→ **Task to carry out**:
Count the lines in the records that contain the string "screenshot", matching case exactly, and give only the number.

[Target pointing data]
* * *
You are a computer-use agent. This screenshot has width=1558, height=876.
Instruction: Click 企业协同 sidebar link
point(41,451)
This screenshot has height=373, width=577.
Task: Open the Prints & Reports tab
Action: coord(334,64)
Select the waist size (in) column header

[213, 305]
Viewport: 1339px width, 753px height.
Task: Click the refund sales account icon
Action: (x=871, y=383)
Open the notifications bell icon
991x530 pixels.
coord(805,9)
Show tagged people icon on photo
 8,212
* * *
→ **Written solution**:
2